### WHAT YOU WILL DO:
Lay out as a numbered list the rows from the line with "For every named target in this 94×576" up to and including the line with "[Close] (60, 274)", leaving out any blank lines.

===== SUPPLIED MATERIAL

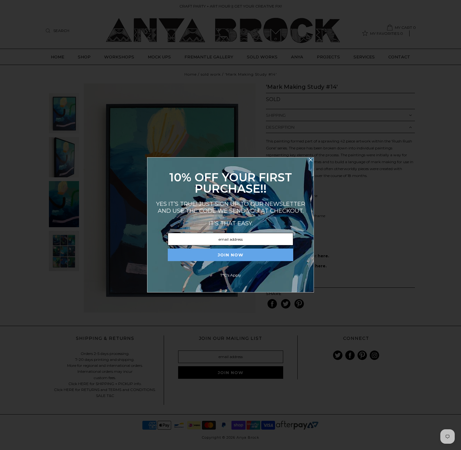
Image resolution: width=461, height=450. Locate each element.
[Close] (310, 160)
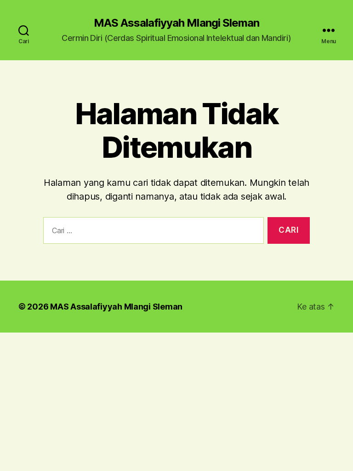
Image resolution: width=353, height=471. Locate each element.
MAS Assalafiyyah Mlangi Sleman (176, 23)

==========
===== SUPPLIED MATERIAL

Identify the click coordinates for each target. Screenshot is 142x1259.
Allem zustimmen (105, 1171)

==========
===== SUPPLIED MATERIAL

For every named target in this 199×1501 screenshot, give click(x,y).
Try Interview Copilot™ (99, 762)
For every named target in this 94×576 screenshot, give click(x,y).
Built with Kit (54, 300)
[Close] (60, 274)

==========

### TASK RESULT:
1. For every named target in this 94×576 screenshot, give click(x,y).
2. Built with Kit (54, 300)
3. [Close] (60, 274)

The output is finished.